"Who's handwriting is that?"
"Don't know." My Dad took the envelope from my mum and turned it in his hands. "It doesn't look much like a card. That's not a Birthday card envelope."
He handed it to me. It wasn't weighted and it was flexible. This time of year I received cards by the bucket, it's all a part of having a large family, and each one had an identifiable hand writing. There's the coarseness of my Grandmother on my Mother's side, then there's the fairytale flick of my Auntie on my Father's side who also writes the cards from my their mother. While I'm normally oblivious to all of this, this particular card had peeked my attention.
"Should I open it?" It was ten days until my birthday and opening cards prematurely was sacrilege in this household.
"I don't think it's a birthday card." Mum said over the whistling of the Kettle.
So I ran my fingers under the corner, that childish excitement filling me as the paper tore apart. My eyes lit up as I saw inside.
***
The pub was homely but new, the furnishings still crisp and clean, the hand dryers still so powerful they could burn the hands they might dry.
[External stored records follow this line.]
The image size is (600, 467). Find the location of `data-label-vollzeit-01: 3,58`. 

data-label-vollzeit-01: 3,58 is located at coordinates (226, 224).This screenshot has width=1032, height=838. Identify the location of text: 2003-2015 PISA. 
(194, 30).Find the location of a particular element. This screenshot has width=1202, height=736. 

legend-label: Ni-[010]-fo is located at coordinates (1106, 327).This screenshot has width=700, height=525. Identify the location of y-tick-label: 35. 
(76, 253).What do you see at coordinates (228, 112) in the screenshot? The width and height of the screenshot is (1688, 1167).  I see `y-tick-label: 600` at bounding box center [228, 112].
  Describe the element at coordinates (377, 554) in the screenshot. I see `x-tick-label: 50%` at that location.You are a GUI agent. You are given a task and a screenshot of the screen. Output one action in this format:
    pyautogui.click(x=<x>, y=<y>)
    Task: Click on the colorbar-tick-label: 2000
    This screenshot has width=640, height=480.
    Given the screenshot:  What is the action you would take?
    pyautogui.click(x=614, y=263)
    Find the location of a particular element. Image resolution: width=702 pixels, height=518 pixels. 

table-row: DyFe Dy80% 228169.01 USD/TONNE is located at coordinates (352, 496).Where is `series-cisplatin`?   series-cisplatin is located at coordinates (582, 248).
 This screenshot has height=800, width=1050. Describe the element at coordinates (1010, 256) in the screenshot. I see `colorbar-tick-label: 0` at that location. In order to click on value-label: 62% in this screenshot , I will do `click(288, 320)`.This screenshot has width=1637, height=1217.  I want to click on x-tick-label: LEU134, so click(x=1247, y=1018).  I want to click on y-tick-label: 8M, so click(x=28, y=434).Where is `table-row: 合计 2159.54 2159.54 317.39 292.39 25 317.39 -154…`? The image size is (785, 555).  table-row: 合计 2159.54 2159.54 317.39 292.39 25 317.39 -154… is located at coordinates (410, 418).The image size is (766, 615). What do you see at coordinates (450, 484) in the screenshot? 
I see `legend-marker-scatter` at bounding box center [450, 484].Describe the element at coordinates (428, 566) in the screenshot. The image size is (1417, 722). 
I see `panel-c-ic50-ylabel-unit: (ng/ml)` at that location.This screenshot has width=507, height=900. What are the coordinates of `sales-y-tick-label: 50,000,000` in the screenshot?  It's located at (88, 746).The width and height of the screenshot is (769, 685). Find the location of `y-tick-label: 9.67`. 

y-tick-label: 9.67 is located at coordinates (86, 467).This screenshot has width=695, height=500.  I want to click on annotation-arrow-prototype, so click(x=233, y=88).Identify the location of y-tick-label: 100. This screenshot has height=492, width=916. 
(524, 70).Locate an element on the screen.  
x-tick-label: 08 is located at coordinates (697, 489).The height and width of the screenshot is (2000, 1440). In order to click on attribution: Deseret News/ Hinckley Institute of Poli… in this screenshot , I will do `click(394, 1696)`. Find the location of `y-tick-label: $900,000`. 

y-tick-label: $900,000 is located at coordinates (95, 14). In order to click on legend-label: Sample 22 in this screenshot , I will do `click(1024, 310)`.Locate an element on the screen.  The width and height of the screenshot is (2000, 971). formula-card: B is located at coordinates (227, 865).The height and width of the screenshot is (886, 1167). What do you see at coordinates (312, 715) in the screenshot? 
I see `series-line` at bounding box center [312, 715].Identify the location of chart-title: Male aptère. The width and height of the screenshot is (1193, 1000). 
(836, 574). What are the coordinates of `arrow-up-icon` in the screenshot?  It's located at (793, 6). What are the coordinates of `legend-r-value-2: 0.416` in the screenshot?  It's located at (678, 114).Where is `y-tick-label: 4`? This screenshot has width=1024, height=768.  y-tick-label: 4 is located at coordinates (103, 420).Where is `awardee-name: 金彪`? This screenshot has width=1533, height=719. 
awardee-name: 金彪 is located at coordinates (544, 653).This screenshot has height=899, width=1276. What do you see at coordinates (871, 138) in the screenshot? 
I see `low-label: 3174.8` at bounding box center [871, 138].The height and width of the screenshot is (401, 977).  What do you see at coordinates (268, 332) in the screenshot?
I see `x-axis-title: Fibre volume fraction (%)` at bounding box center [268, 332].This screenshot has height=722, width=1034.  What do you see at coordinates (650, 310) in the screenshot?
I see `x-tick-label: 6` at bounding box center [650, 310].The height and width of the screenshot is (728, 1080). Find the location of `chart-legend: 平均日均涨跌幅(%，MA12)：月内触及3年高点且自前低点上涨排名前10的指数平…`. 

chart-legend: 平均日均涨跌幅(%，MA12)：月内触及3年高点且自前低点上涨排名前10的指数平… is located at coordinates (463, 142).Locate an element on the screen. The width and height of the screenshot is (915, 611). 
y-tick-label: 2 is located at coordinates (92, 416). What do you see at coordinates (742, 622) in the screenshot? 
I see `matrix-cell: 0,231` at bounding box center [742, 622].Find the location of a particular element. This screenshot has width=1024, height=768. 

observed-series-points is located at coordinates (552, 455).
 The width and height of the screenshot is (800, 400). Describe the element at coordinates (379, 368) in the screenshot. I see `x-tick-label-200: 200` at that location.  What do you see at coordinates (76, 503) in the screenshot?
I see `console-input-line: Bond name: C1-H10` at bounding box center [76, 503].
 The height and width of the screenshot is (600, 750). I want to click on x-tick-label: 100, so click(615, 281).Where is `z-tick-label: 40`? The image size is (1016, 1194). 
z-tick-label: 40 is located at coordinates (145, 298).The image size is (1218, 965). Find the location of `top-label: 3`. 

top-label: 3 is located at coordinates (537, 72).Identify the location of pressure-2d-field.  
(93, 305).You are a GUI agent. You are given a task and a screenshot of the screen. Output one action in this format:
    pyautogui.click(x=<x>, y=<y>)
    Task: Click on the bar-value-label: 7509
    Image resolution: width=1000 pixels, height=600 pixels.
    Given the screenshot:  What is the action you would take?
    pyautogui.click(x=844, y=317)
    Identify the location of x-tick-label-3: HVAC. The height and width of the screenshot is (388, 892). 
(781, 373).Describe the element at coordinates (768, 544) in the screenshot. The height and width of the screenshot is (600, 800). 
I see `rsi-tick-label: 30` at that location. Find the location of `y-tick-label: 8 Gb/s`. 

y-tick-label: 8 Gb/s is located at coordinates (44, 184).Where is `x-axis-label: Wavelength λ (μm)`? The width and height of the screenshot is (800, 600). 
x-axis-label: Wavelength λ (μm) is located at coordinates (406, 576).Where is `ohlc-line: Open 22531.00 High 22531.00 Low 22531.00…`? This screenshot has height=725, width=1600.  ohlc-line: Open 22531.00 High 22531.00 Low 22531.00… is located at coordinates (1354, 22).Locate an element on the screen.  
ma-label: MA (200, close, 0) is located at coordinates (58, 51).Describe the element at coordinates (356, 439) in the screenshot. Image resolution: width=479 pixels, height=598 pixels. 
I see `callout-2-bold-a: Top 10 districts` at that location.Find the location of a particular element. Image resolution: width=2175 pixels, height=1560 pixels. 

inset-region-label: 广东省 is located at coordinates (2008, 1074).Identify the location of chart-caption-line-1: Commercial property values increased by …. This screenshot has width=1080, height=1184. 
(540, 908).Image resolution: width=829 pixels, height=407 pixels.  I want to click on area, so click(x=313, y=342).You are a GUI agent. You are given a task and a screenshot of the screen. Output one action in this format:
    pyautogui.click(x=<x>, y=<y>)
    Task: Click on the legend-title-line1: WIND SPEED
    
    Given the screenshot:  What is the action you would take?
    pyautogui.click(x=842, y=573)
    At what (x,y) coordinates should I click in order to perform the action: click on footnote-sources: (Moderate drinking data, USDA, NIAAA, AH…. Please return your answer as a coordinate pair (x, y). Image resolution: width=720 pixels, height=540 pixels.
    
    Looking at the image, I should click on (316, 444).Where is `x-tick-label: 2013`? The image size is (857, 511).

It was friendly, the service was impeccable, from the specials to the wine list and the banter at the table they were brilliant. I ordered a bottle of Chablis and tried to explain grape varieties and regions to my Nanna. She concentrated hard but eventually gave up, turning to my brother and asking him about his school. My Granddad, jovial as ever gibed me on, "Tastes like grapes."
I shook my head in mock dismay and then my Dad joined in.
"I'm getting . . ." He rolled the glass under his tongue ". . . pissed."
My brother then broke from his conversation to remind my Dad he wasn't Lee Mack and that joke wasn't funny the last three times he had told it, in the same situation, possibly at the same table.
The waitress came over and cleared the coffee's and my Granddad took the bill. He laughed and joked with the waitress and flirted a little, he was so alive. Come the end of it he tipped generously and the poor girl had been lumped with some promotional offer and handed it over to me.
"There y'are, Lad. You're the expert." And he put his arm around me and I realised he wasn't mocking me at all. I felt the pride in the weight of that arm and took the little quiz from his other. I filled in my details.
***
The image washed over me. The front of the Fox and Goose. Inside just Happy Birthday and some printed offers on the back. My Granddad might as well have put the card in my hand himself, my head flushed. It was almost a year since I had said goodbye, but he still wasn't saying it back.
Funny isn't it really, how a simple thing like being nice to a waitress, can come back and reward you in a way you never thought of. You don't get anything for free. In life you get what you give. Thanks Granddad. That's one lesson I'll never forget.